* [PROBLÈME POSÉ A]
Pour chacune des affirmations suivantes, dites si elle concorde avec l'extrait du document en répondant par oui ou par non, puis citez textuellement les mots de l'extrait qui permettent de trancher. (i) Les faits de l'affaire Khadija se sont déroulés à Oulad Ayad. (ii) Le juge d'instruction a déféré dix accusés devant la Chambre criminelle. (iii) La plus haute juridiction du Royaume a déjà rendu sa décision sur le pourvoi de la mère.
* [PROBLÈME POSÉ B]
Recopiez fidèlement le passage de l'extrait du document compris entre « L’enfant né hors » et « tranché le juge. », ces mots inclus.

L’enfant né hors mariage « n’a pas de droit sur le père, ni en ce qui concerne la bonne action ni en ce qui concerne la pension alimentaire (nafaqa). Les empêchements au mariage (al tahrim) ou d’autres droits ne luis sont pas accordés. Il lui est étranger », avait tranché le juge.
De ce raisonnement, doit-on conclure que l’enfant est tellement « étranger » au père qu’il peut même l’épouser (dans le cas d’une fille)? C’est pourtant ce que pointe l’arrêt de la cour d’appel en évoquant « les empêchements au mariage ».
Après l’arrêt d’appel, la mère de l’enfant s’est pourvue en cassation. Et depuis, la plus haute juridiction du Royaume n’a toujours pas tranché. Trois ans d’examen, c’est que le dossier est décisif: la décision pourrait, soit amorcer une révolution juridique et sociétale, soit conforter les exégèses d’Ibn Hazm.
Affaire Khadija: l’émotion, plus éphémère que les tatouages
Août 2018, les images du corps tatoué de Khadija, 17 ans alors, font le tour de la planète. A l’époque, cette affaire secoue l’opinion publique, effarée. Elle mobilise une partie de la société civile pour cette adolescente, qui, devant les médias – et préalablement au poste de la Gendarmerie- fait le récit de sa séquestration, son viol et sa mutilation par une dizaine de personnes.
Macabres, les faits se sont déroulés entre juin et août 2018 à Oulad Ayad, petite localité désolée de Beni Mellal. Ils donneront lieu à une enquête préliminaire puis une instruction judiciaire, avec son lot d’expertises. Mars 2019, le juge d’instruction livre ses conclusions et défère 12 accusés devant la Chambre criminelle près la cour d’appel de Béni Mellal.

* [DONNÉES EXTRAITES]
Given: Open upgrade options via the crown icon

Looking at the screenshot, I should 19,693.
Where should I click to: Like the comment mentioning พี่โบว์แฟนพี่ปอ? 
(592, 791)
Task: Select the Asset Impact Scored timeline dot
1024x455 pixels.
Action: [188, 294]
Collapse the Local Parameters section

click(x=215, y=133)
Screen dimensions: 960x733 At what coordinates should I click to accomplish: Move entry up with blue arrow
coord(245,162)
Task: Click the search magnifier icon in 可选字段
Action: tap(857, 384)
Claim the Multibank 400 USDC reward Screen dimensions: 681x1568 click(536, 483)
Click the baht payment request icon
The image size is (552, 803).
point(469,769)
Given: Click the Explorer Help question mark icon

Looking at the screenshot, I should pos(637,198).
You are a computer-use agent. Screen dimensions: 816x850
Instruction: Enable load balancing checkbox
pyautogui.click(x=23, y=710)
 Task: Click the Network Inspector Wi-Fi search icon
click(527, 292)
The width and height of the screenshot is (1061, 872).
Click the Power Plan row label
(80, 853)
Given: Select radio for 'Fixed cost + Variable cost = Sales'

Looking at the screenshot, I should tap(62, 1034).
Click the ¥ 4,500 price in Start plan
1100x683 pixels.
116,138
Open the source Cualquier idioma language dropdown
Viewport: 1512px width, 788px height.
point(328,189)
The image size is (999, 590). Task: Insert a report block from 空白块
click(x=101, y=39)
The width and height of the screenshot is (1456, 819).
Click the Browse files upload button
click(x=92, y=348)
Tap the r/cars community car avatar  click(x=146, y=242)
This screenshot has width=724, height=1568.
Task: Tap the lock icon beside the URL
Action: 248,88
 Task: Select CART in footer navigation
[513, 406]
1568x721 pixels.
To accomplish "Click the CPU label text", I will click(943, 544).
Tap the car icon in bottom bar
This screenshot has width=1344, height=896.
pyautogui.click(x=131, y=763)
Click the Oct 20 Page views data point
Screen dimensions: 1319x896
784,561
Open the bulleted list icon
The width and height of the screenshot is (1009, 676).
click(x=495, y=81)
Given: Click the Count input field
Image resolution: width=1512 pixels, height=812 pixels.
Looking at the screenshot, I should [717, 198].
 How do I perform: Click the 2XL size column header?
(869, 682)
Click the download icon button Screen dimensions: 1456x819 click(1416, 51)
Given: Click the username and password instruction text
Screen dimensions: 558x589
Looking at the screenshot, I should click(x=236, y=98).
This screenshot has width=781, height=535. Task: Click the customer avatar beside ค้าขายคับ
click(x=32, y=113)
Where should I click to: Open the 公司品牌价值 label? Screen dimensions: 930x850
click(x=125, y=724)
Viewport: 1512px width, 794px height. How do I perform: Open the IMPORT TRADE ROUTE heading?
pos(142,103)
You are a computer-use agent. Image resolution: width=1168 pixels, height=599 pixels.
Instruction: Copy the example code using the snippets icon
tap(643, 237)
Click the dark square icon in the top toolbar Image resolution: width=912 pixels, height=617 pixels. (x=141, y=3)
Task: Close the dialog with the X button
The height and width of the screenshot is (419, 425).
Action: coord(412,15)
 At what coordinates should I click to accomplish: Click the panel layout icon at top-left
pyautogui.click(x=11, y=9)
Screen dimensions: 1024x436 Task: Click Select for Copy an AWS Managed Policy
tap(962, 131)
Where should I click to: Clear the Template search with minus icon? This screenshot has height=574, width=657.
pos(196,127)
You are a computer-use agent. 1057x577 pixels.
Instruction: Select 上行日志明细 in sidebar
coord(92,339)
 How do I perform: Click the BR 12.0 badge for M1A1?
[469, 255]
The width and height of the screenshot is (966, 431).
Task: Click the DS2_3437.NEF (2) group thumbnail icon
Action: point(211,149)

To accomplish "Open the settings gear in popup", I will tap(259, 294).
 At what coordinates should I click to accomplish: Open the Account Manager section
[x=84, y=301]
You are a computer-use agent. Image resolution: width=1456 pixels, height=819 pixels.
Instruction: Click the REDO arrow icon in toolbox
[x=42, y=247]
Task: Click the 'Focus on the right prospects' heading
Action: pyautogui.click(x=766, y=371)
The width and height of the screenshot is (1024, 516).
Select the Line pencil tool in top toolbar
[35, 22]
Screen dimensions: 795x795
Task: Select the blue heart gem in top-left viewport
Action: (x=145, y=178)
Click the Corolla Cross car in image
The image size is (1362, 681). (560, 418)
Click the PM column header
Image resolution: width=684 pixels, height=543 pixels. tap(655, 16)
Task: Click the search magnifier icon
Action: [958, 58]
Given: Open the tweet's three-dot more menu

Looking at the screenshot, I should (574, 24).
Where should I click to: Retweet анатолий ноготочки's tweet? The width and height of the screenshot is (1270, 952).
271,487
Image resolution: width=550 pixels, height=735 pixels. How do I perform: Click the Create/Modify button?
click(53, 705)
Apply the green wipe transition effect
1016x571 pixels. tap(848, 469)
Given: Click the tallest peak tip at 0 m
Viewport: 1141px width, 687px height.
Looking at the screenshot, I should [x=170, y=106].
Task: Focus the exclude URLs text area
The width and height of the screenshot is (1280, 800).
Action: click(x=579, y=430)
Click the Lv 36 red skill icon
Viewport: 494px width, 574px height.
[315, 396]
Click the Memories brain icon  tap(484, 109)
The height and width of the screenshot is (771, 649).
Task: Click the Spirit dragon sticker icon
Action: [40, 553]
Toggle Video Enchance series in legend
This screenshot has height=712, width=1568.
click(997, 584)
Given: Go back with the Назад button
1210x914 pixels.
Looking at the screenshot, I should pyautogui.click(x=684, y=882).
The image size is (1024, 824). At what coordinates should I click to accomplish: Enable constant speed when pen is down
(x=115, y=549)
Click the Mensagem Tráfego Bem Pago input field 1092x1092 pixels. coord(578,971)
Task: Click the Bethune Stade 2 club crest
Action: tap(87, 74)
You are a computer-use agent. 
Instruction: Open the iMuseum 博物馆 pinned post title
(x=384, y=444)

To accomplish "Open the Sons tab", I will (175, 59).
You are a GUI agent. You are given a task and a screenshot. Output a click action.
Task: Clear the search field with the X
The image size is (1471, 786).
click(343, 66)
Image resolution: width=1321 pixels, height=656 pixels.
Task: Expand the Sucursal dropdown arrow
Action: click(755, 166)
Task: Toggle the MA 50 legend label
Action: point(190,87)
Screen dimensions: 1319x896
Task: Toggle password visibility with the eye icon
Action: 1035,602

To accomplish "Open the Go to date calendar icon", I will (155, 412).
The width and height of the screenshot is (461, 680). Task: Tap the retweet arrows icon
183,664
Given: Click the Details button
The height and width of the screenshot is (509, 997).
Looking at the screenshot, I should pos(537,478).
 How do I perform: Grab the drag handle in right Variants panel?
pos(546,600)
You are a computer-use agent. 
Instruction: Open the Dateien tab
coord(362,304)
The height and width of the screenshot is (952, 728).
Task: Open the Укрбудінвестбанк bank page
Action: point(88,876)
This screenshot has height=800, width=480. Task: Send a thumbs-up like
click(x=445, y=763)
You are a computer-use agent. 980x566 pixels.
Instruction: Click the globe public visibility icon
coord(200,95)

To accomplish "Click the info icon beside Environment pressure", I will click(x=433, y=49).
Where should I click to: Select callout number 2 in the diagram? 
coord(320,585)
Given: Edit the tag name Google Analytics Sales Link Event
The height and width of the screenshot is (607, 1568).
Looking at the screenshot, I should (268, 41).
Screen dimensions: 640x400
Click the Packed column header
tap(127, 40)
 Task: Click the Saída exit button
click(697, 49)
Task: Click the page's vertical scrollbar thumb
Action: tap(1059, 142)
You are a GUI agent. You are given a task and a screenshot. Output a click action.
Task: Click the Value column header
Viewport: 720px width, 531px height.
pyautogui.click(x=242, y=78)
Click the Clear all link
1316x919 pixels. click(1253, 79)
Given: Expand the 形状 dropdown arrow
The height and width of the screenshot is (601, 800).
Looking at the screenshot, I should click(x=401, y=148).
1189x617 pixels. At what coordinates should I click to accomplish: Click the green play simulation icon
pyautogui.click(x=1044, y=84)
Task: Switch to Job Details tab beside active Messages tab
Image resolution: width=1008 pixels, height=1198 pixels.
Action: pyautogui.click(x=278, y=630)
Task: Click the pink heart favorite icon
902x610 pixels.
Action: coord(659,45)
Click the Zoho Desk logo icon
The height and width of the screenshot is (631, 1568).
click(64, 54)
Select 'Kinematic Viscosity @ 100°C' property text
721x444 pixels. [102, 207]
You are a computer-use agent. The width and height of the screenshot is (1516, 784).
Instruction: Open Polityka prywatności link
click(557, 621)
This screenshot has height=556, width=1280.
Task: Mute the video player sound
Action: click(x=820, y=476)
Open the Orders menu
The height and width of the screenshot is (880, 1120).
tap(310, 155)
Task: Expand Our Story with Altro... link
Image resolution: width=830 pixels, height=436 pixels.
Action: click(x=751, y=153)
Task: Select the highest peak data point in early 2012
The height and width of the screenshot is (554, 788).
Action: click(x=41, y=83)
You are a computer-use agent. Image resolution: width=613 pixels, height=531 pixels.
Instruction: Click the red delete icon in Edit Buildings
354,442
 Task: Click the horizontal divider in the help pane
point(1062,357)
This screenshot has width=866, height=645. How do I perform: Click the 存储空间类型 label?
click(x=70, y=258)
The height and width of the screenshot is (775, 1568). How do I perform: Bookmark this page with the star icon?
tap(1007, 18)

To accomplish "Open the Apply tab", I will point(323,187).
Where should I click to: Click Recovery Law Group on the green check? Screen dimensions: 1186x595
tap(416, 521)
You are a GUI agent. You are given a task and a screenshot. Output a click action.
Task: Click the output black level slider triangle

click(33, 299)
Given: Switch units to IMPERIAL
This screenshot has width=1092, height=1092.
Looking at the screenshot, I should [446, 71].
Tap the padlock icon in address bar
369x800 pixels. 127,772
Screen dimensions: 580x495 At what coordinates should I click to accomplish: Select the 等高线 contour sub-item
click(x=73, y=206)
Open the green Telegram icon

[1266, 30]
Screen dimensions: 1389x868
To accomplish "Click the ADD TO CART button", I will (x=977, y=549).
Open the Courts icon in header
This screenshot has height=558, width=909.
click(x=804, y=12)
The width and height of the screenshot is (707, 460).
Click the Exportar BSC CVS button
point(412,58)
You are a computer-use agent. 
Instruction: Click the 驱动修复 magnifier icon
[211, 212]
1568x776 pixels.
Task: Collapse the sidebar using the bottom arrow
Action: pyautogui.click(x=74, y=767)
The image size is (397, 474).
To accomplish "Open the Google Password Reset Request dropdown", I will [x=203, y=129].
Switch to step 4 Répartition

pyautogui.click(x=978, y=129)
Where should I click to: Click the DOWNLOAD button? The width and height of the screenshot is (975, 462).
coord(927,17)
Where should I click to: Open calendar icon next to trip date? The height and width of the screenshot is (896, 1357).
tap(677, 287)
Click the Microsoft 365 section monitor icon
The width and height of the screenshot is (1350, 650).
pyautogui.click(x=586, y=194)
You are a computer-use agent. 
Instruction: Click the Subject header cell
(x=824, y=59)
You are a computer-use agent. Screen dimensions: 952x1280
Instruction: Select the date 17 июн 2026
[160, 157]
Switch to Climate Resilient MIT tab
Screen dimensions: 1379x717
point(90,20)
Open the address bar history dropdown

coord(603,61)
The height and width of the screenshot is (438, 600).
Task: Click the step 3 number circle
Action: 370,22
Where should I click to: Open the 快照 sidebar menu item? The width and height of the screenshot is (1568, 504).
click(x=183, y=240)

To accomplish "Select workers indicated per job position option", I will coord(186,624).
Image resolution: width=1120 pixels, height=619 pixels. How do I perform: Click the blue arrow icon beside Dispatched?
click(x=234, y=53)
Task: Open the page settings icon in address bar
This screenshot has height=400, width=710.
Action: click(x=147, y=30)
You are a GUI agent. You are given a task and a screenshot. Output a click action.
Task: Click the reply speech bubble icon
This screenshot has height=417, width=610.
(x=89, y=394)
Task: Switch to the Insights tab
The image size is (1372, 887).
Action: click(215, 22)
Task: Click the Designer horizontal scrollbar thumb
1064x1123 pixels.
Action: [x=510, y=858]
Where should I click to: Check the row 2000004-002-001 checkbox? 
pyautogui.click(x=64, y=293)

* [BONNE RÉPONSE A]
(i) Oui : « les faits se sont déroulés entre juin et août 2018 à Oulad Ayad »
(ii) Non : « défère 12 accusés devant la Chambre criminelle »
(iii) Non : « la plus haute juridiction du Royaume n’a toujours pas tranché »

* [BONNE RÉPONSE B]
L’enfant né hors mariage « n’a pas de droit sur le père, ni en ce qui concerne la bonne action ni en ce qui concerne la pension alimentaire (nafaqa). Les empêchements au mariage (al tahrim) ou d’autres droits ne luis sont pas accordés. Il lui est étranger », avait tranché le juge.